What is needed:
State the number of lines in the material below that hold "Total", and add nothing to it.

Records to use:
:::::
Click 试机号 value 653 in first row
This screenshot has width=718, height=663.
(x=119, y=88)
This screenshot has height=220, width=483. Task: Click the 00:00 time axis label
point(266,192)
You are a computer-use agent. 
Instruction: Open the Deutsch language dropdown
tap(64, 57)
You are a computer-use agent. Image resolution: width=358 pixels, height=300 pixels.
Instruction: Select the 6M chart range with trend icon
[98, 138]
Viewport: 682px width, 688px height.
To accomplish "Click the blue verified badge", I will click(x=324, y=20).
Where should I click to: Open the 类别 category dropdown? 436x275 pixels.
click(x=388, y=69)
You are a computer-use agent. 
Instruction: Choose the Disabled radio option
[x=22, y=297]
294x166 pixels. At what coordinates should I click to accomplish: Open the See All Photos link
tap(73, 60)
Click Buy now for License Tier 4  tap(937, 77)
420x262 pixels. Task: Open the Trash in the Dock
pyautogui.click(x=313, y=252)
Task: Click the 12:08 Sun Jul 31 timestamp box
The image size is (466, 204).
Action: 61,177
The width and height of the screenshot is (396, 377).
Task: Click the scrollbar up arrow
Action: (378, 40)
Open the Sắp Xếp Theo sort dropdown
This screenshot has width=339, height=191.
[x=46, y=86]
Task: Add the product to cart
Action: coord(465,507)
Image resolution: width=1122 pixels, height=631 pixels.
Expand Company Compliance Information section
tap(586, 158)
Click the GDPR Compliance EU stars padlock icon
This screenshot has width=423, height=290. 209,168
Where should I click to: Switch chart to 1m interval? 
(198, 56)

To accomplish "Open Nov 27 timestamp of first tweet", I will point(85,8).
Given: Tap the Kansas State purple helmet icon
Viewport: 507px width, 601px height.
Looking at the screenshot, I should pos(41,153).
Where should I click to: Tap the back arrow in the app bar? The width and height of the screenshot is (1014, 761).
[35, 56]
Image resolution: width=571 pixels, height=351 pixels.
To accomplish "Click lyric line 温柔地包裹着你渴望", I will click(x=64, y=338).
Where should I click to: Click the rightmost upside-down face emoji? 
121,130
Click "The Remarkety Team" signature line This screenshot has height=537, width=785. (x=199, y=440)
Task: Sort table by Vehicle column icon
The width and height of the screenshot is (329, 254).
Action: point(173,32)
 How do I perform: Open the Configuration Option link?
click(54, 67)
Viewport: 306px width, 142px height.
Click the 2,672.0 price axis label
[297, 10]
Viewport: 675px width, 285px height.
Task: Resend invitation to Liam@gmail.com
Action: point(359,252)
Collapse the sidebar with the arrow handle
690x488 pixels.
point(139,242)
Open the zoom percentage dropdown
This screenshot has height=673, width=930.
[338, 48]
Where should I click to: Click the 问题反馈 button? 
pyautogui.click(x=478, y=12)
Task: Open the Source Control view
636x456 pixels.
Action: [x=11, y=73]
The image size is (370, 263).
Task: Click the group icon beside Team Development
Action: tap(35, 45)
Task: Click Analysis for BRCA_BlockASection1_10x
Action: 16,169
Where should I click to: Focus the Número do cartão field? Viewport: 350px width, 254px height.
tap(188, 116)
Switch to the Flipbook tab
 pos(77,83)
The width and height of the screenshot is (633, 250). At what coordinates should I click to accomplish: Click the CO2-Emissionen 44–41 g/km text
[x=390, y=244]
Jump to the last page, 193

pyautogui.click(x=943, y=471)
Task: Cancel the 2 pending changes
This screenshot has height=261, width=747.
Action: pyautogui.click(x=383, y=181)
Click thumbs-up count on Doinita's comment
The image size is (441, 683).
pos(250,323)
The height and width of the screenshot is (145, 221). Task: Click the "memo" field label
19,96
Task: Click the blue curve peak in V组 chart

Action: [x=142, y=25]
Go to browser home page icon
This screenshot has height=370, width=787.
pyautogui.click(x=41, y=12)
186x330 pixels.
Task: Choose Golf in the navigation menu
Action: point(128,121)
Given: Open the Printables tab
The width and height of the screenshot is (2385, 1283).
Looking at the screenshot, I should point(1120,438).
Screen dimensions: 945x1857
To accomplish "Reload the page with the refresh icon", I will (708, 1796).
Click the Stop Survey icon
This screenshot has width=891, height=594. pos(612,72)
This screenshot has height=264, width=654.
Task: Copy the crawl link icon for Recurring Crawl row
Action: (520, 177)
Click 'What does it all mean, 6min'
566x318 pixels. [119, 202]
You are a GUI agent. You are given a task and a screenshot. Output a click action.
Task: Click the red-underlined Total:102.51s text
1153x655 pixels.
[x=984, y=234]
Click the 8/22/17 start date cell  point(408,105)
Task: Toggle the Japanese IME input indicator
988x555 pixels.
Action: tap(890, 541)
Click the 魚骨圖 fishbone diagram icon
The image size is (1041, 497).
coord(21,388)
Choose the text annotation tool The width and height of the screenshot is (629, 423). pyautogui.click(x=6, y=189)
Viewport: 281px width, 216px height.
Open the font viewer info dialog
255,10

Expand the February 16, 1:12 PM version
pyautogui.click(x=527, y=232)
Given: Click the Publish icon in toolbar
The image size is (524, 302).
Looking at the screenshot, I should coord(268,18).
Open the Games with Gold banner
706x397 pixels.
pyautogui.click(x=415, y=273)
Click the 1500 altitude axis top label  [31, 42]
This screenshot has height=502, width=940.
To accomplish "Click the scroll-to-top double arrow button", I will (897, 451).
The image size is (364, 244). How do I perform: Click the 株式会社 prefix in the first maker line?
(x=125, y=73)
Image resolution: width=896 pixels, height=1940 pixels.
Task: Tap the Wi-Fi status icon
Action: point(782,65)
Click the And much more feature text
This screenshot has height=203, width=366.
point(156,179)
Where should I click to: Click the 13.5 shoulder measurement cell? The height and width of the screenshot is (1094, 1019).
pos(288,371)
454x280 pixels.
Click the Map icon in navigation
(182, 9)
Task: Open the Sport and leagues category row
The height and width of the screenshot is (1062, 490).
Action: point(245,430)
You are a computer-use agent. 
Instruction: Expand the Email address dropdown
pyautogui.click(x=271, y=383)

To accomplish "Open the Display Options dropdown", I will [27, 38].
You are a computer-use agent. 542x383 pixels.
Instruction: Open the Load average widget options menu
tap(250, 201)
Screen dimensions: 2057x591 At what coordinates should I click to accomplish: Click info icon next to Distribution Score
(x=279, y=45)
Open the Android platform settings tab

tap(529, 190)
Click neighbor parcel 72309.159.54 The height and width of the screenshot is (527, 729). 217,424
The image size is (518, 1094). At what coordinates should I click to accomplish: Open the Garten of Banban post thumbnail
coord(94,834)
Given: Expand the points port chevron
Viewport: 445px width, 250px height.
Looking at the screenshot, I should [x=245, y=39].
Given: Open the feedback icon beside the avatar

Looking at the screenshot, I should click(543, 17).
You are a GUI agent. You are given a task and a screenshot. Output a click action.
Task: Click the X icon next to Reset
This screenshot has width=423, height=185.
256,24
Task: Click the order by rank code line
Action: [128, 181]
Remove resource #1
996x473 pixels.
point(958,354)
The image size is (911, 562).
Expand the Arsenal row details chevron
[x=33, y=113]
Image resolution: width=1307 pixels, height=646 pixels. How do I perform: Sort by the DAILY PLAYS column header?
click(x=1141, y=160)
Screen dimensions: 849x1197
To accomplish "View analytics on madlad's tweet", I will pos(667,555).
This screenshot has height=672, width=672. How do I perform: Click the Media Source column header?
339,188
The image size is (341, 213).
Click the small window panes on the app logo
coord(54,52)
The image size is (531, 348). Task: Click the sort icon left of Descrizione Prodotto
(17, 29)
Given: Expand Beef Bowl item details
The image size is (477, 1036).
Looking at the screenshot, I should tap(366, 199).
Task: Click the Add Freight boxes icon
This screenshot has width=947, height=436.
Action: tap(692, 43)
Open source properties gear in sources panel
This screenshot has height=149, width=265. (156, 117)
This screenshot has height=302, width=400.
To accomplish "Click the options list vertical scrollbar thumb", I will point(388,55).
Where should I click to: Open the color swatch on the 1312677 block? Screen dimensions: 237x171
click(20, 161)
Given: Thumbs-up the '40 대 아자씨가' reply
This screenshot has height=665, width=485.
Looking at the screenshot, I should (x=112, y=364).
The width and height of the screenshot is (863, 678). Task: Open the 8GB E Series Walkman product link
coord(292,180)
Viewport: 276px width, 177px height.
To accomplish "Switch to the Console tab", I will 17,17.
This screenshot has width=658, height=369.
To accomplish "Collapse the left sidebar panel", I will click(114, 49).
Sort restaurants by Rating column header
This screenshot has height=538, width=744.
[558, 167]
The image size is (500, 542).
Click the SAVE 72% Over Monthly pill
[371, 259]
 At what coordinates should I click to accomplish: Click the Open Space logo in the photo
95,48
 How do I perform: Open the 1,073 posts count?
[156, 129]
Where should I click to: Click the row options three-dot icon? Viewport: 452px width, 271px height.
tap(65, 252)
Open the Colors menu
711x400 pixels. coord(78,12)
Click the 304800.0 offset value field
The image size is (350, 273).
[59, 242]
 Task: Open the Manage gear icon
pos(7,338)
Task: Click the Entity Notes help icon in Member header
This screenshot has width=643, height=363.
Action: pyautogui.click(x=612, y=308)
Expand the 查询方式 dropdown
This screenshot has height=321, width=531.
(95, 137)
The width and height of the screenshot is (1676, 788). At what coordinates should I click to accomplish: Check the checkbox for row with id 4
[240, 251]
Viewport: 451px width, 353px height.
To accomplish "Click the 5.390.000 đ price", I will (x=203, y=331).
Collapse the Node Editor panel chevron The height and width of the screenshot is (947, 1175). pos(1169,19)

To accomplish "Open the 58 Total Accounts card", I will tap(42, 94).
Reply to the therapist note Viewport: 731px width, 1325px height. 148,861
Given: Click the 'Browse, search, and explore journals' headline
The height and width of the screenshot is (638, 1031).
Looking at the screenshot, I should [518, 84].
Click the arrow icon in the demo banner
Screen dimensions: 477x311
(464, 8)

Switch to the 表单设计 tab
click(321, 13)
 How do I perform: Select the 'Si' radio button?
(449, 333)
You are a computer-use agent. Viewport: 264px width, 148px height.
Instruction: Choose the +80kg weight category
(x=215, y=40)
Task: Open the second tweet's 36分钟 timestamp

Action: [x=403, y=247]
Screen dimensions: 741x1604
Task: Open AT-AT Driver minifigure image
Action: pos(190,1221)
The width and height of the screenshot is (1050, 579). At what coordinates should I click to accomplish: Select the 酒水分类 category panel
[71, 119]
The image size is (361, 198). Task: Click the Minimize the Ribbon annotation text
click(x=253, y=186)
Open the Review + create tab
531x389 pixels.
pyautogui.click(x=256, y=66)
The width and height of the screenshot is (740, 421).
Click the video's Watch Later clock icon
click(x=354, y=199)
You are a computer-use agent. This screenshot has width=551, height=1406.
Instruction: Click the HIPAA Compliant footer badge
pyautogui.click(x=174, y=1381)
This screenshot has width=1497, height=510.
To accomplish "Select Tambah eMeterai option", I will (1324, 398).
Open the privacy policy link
:::::
Exercise output:
2